My drone will not connect. What do I check?
In order: physical link (radio paired, USB cable seated, IP route reachable), serial port permissions, baud rate matches the autopilot configuration, MAVLink stream rates not throttled by another connected GCS, and firewall rules for TCP/UDP transports. Most "will not connect" issues come down to two GCS instances fighting for the same port or a baud-rate mismatch.
The map is not loading. What is wrong?
Map tiles need an internet connection unless you have pre-cached the area. Check connectivity, check that the configured tile provider is reachable, and confirm the application has permission to write to its tile cache directory. For field operations without internet, pre-download tiles for the operating area before leaving connectivity.
Telemetry is lagging. How do I diagnose?
Telemetry latency is almost always a link issue, not a software issue.

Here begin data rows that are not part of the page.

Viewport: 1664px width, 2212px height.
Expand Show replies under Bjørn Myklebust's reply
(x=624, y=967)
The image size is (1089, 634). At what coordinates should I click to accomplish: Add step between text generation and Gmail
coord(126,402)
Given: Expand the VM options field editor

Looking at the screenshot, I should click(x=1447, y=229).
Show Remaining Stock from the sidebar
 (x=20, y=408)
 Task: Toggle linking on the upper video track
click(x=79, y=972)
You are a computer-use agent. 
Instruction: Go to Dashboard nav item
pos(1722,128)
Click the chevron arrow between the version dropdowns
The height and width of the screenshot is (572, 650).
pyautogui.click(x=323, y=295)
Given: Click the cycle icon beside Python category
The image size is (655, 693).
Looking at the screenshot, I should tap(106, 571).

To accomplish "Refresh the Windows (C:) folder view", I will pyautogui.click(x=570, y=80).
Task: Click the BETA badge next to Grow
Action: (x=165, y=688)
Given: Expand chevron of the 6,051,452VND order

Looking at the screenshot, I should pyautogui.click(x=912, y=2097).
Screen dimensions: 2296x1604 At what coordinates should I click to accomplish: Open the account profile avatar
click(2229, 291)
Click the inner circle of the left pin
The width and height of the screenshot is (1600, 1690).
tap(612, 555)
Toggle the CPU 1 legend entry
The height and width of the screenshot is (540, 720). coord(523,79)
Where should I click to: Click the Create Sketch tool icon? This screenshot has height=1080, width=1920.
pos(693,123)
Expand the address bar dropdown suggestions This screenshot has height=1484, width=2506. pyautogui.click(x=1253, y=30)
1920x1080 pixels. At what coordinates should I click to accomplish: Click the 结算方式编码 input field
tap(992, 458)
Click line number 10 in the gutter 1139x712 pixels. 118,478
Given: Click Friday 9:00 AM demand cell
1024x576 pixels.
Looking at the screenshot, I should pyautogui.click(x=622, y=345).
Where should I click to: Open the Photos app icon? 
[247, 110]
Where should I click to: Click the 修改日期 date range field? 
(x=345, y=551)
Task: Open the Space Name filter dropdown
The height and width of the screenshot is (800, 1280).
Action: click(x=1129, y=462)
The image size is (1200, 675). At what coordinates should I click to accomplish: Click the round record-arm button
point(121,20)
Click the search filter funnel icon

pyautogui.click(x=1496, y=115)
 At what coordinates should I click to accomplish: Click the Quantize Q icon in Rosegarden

Check radio signal strength, check for RF interference from nearby transmitters, check the configured stream rates on the autopilot (over-streaming saturates the link), and check that no second GCS is connected and pulling its own streams. Long-range work needs RFD-class hardware, not a stock SiK pair.
I found a bug. How do I report it?
During the closed alpha, report bugs through the channel you were given when you joined the program. A public bug reporting flow will go live with the wider beta. In the meantime, contact us directly.
Where can I see known issues?
Known issues are listed at the bottom of each release entry on /changelog. Active work and what is queued up next live on /roadmap.